FBI rozszerzyło swoją działalność COINTELPRO w latach sześćdziesiątych. Ostatecznie jego metody połączyły się w cztery etapy:

  • Infiltracja - agenci FBI i lokalna policja rutynowo wysyłali tajnych agentów do grup postępowych, lewicowych i antywojennych. Po osadzeniu agenci zgłaszali działania i zamiary grup. Dokumentacje zostały opracowane na temat członków grupy i agentów działających jako prowokatorzy, zawsze wzywając członków grupy do bardziej ekstremalnych działań. Kiedy rozeszła się wieść, że FBI umieściło swoich ludzi w grupach aktywistów, nawet to się rozliczyło; infiltratorzy oskarżyli szczerych członków o bycie szpiegami, siejąc zamieszanie i zniechęcając sympatycznych członków społeczeństwa do przyłączania się.
  • Psiops - w obrębie grup docelowych, infiltratorzy rozpowszechniali plotki i sfałszowane dokumenty, aby wplątać wybrane osoby w podejrzane działania. Agenci czasami sporządzali publiczne oświadczenia, rzekomo należące do grupy, które były tak skrajne, że zdyskredytowały grupę i jej cele. W praktyce znanej jako „złe marynarki”, agenci Partii Czarnych Panter podsunęli podejrzenie, że starsi członkowie defraudują fundusze i knują, by zabić się nawzajem.

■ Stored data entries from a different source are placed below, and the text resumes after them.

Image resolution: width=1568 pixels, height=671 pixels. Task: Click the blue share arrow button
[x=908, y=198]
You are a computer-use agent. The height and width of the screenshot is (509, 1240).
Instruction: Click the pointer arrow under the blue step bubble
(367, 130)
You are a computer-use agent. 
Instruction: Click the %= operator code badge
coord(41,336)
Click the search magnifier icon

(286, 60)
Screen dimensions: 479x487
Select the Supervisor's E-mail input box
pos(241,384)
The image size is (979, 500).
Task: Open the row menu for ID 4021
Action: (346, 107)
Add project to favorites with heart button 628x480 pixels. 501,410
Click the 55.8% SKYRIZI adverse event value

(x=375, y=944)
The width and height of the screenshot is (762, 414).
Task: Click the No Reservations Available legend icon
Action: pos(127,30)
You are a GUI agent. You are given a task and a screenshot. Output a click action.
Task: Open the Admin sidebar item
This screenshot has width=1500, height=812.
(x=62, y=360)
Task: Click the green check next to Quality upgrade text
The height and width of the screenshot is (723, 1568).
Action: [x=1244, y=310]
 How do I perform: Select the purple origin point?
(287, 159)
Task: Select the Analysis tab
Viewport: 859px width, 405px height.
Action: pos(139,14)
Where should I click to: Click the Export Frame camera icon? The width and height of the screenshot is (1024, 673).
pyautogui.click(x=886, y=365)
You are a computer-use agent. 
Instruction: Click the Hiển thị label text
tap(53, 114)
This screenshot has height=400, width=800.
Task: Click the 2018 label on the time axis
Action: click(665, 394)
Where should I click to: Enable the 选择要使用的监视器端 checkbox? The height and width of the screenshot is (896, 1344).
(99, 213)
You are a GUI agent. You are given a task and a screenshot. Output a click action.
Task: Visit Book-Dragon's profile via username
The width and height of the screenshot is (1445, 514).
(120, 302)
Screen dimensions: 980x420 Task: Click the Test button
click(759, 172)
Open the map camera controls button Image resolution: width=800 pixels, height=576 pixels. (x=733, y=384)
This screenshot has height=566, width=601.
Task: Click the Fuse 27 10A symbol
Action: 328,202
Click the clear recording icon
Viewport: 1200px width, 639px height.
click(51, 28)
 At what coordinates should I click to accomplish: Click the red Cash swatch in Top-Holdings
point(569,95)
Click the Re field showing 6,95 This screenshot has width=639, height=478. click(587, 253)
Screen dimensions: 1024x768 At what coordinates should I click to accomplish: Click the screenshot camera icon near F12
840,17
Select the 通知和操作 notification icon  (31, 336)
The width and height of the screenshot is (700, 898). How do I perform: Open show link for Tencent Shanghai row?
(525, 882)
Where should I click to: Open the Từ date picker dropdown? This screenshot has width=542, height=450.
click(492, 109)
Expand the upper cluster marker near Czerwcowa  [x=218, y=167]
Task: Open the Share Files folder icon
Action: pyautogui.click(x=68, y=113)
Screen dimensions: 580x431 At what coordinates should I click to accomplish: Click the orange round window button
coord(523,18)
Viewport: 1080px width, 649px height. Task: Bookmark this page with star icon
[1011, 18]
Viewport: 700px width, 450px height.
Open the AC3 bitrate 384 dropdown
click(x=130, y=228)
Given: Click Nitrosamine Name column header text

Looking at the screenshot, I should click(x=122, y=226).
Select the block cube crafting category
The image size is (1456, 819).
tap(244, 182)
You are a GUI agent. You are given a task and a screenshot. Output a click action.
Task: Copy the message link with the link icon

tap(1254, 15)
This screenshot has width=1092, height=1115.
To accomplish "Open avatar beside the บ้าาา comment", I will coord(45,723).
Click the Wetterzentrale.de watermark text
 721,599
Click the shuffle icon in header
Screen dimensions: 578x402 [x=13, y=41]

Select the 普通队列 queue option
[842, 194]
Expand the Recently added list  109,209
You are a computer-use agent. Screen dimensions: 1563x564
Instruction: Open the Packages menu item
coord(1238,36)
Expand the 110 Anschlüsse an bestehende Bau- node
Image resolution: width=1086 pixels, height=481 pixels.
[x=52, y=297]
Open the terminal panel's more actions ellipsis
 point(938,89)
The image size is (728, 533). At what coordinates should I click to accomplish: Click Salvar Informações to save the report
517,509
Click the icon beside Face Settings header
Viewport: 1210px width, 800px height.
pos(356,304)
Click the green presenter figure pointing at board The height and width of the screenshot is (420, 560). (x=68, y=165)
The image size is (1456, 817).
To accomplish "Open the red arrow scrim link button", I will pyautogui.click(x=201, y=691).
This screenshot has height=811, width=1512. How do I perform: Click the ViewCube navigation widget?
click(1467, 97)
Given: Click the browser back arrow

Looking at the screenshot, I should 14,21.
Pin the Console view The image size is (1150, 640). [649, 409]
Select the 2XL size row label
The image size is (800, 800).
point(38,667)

    Obawiając się pojawienia się „czarnego mesjasza”, Hoover polecił agentom sfabrykować dowody na to, że przywódca Panther, Stokely Carmichael, był agentem CIA. Rzeczywiście, został wyrzucony ze swoich stanowisk i zadenuncjowany przez innych członków.

  • Manipulacja systemem prawnym - Pozycja FBI jako głównego organu ścigania w kraju dała mu wyjątkową pozycję do nadużywania swojej władzy.Podejrzani działacze i zwolennicy objęci programem zostali pozwani, oskarżeni o drobne przestępstwa, zbadani przez IRS, aw wielu przypadkach oskarżeni o przestępstwa, z którymi nie mieli nic wspólnego. Agenci i policjanci współpracujący z COINTELPRO sfałszowali dowody i popełnili krzywoprzysięstwo, aby zapewnić fałszywe skazania działaczy.
  • Przemoc - początkowo sporadycznie i coraz częściej agenci COINTELPRO używali przemocy wobec aktywistów, których nie mogli zdyskredytować ani postawić w stan oskarżenia. Było to głównie w gestii miejscowej policji i potrafili stać się brutalni. Na przykład co szósty członek tłumu na Konwencji Demokratów w Chicago w 1968 r. Został później ustalony jako członek wojska, agent FBI lub informator / funkcjonariusz policji w Chicago.

    W 1969 r. Prokurator stanowy hrabstwa Cook, Edward Hanrahan, zorganizował nalot policyjny na rezydencję Freda Hamptona Czarnej Pantery. 21-letni Hampton był w przeszłości bardzo krytyczny wobec Hanrahana, a chicagowska policja wyszła, by odwdzięczyć się za przysługę. Hampton leżał w łóżku podziurawiony kulami. Po przebudzeniu się na ostrzał, powlókł się na podłogę, gdzie policjant strzelił mu dwa razy w głowę. Późniejsze dochodzenie wykazało, że strzelanina była uzasadnionym użyciem siły.